Lake Home, by architect Anna-Marie Chin, is on the banks of Lake Hayes in Queenstown. “That tremendous view — the lake, the mountains. It’s simply wow,” raves Spencer. “It feels theatrical – darkish partitions, metallics, uncommon use of textures and these intense spots of color. It feels extremely trendy. It looks like a Bond villain’s lair.” Goodness.
There may be numerous speak of luxurious existence. “First impression, this looks like a super-cool Mediterranean seaside membership,” he says of the Andrew Patterson-designed Native Rock Home on Waiheke Island. “This may very well be the south of France, may very well be in Spain.”
However the prize-winner on this class is undoubtedly the 1500sqm Copper Home in Queenstown, additionally by Anna-Marie Chin. Media room, pool, gymnasium, golf simulator, therapeutic massage room, sauna, steam room and carry. “The pool, the glass, the sky and the lake… That is simply blowing my thoughts. Overwhelmed. I actually am… I’ve by no means seen something like this earlier than and it’s not simply the opulence; it’s the scale.”

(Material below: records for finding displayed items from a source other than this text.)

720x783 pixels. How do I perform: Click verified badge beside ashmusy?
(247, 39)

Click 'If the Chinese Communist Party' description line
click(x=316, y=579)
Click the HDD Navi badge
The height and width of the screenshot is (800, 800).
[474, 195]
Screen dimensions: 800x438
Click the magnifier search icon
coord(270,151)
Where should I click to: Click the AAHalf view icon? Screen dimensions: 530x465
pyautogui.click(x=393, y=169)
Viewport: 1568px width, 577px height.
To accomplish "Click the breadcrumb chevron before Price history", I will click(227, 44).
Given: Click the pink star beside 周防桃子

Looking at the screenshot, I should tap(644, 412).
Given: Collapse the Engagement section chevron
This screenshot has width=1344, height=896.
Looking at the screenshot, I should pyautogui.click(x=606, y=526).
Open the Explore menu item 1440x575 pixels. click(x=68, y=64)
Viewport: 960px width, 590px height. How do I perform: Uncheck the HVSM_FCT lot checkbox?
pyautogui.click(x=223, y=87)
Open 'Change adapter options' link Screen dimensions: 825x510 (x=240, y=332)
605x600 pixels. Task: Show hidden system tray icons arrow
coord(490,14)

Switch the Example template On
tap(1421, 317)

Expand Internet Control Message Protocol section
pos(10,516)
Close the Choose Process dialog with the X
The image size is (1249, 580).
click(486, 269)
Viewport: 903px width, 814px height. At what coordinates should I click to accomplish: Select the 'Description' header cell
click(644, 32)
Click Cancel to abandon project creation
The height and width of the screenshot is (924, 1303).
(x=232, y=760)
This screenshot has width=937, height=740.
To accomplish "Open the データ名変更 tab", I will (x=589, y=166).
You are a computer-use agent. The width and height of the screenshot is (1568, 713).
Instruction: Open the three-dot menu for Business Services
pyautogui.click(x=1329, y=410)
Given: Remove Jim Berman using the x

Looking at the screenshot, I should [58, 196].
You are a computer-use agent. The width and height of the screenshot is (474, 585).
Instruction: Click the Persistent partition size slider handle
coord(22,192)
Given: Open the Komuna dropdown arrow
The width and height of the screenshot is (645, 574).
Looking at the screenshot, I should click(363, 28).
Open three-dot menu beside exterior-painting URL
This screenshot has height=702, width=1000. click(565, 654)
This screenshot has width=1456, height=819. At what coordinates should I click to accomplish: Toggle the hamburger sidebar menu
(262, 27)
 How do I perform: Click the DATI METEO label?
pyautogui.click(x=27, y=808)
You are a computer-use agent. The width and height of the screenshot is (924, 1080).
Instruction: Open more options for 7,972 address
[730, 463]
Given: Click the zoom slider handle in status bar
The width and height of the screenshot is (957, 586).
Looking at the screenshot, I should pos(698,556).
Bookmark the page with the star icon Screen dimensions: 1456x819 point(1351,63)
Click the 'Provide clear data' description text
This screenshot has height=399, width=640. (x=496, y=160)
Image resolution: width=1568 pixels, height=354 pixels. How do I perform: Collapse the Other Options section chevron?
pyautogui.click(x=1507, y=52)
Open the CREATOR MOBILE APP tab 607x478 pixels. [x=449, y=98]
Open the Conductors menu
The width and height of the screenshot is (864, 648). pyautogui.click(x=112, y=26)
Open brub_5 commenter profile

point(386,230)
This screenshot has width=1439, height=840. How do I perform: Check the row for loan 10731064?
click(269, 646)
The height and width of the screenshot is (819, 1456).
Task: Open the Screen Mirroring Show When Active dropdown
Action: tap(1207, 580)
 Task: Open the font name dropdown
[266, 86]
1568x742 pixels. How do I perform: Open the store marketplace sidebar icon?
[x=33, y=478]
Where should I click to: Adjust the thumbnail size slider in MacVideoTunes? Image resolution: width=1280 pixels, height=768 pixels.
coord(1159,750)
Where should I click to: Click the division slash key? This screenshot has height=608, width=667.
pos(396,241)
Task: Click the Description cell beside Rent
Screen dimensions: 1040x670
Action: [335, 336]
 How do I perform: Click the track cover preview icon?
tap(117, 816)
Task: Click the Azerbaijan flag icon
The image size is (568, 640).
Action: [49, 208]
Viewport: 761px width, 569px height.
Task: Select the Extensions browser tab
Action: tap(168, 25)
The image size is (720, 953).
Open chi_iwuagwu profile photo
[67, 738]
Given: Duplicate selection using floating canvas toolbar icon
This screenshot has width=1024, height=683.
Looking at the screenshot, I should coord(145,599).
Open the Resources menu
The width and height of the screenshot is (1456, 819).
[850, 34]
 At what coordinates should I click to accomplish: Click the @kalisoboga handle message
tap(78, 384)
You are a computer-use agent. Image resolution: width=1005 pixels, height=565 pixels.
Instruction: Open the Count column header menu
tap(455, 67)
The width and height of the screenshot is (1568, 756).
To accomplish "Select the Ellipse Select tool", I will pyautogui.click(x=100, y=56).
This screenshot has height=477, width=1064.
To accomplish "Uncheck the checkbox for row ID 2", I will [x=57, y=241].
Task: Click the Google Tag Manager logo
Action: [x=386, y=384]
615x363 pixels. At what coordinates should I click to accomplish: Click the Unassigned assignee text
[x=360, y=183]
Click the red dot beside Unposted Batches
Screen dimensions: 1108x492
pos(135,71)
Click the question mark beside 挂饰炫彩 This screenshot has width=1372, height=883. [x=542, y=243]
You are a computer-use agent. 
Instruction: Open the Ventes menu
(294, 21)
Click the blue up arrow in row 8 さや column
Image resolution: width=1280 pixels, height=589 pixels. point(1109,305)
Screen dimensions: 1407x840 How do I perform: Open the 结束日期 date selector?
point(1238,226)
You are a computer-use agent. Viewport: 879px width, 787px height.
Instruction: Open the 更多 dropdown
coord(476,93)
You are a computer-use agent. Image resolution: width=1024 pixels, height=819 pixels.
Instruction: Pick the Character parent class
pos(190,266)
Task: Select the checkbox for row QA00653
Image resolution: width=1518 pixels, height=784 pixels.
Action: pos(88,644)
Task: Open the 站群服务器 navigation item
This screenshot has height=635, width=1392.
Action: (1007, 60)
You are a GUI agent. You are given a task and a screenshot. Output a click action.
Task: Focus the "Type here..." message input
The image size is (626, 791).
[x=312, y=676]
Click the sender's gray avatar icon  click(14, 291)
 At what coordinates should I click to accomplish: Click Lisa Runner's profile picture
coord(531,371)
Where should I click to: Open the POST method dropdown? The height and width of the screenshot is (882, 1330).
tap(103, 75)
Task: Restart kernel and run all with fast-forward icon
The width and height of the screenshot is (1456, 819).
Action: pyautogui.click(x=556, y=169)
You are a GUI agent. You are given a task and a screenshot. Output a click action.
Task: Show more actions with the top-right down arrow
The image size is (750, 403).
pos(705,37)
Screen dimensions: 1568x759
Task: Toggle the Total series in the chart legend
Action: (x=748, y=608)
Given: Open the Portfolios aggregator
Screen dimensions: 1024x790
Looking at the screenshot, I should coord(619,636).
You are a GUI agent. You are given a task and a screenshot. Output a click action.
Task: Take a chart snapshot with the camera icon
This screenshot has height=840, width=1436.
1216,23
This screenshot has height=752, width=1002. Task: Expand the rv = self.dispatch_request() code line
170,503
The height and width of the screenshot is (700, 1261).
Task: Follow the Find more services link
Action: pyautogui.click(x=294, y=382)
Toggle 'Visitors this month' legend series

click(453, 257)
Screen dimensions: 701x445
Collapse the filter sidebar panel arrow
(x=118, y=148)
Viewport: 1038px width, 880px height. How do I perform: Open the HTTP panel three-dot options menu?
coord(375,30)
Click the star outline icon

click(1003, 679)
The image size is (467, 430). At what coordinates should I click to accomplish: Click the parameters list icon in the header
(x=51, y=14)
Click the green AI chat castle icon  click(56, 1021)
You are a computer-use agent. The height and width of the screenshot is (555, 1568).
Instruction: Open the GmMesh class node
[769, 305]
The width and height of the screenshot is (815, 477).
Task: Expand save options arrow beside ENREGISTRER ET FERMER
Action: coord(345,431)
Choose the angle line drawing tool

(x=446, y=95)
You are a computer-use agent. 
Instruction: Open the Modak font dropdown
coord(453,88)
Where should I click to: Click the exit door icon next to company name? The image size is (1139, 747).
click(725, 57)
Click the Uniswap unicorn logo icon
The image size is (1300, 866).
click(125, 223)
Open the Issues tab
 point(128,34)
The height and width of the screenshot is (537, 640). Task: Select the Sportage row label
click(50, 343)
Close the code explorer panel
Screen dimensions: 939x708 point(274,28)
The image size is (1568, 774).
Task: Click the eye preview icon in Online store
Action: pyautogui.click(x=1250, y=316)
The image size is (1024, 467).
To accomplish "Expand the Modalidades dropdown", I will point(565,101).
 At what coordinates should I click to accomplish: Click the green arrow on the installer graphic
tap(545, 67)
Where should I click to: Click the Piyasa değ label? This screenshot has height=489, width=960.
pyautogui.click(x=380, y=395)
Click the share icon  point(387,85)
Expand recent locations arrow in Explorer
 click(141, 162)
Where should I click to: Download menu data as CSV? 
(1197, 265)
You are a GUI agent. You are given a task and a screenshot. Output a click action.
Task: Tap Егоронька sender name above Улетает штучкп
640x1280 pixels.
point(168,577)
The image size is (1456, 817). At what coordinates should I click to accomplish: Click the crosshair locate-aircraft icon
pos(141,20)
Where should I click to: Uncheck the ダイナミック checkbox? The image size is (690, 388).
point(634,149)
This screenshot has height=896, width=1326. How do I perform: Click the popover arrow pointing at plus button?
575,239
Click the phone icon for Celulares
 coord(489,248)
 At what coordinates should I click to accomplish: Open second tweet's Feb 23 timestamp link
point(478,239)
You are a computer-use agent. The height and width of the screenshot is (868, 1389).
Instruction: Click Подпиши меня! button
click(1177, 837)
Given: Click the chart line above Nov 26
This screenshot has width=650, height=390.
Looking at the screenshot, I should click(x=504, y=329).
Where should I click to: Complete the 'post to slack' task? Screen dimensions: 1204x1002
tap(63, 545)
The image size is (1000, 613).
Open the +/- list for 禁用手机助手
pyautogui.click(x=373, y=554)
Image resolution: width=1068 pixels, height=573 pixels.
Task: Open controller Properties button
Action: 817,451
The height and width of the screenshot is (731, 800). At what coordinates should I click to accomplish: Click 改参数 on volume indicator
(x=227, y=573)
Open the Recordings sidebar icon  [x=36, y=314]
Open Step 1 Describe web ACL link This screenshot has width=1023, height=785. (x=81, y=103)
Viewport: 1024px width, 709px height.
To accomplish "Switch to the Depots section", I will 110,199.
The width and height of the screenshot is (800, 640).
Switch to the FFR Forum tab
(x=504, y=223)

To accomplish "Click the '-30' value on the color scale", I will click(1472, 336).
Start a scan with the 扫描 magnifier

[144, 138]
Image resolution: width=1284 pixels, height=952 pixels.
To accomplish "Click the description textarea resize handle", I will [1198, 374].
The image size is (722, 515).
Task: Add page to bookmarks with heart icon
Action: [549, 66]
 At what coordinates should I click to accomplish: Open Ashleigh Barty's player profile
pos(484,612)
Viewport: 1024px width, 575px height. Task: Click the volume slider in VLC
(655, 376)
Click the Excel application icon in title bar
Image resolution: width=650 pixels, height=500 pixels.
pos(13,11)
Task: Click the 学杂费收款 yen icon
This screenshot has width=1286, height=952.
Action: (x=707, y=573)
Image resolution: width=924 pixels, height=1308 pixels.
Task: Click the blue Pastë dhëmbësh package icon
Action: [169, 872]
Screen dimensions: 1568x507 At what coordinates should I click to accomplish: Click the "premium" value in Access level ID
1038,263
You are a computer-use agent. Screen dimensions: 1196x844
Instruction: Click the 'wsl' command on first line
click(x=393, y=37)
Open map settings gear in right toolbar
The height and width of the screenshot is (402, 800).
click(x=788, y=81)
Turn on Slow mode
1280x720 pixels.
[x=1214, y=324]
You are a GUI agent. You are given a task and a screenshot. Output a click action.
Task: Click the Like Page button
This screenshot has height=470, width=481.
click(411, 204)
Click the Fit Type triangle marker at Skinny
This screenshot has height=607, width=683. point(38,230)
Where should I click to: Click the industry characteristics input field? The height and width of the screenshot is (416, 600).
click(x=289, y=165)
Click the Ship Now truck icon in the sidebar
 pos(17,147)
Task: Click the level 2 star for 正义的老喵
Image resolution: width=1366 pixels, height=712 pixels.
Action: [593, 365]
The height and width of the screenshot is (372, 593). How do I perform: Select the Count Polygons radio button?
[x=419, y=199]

Nation Home within the Metropolis in Parnell, with a severely deliberate backyard, together with sculptures, fruit bushes and placing inexperienced, has architect and presenter in a descriptive duet. Spencer: “It looks like I’ve walked into a large, elegant glasshouse… a really habitable home.” Architect Andrew Patterson: “Sure, it reeks of being used.”
At Household Retreat in Waimauku, which opens onto a pool and a pond, architect Jo Craddock talks about how structure can remodel a second and a temper. “One thing about this place makes me really feel completely satisfied, really feel good, really feel immediately joyful.” To which Spencer, who by no means stops smiling, provides: “It’s a home that makes you smile.”
It’s a reduction that the collection contains a number of more-modest houses. Proprietor and architect Man Tarrant’s Courtyard Home in Level Chevalier offers with a tough triangular website. “I considered it as a secret walled backyard,” says Tarrant. “I wished individuals to be intrigued as they walked previous.”
Probably the greatest surprises is Swallow Level, the house of architect Noel Lane, set among the many huge sculpture park with imported wildlife — water buffalo, ostrich, giraffe — of Alan Gibbs’ farm in Kaipara. On this surreal panorama, Swallow Level is surprisingly low key.
“It’s not a seaside home and it’s not a farmhouse. It’s a rustic coastal factor and I used to be attempting to grasp what that meant architecturally,” says Lane. For him, it means a collection of tentlike constructions — luxurious residing in nature. “Noel wished to create a sense of nostalgia for easier instances — household tenting holidays tents by the seaside,” says Spencer. Nicely, type of.
Lane throws open an enormous sliding wall to the bed room. “Sleeping beneath a fly within the bush — bloody sensible.” Spencer is, unsurprisingly, gobsmacked. “By no means, ever have I been in a house anyplace on the planet the place a lot of the surface is in — even to the extent of outdoor furnishings being indoors!”
Spencer’s gee whizz fashion makes the present a bit much less architectspeak and extra actual property complement. However one result’s that structure comes out of its elitist bubble to parade its wares in entrance a a lot wider viewers. Like structure in Aotearoa, New Zealand’s Greatest Properties has its moments.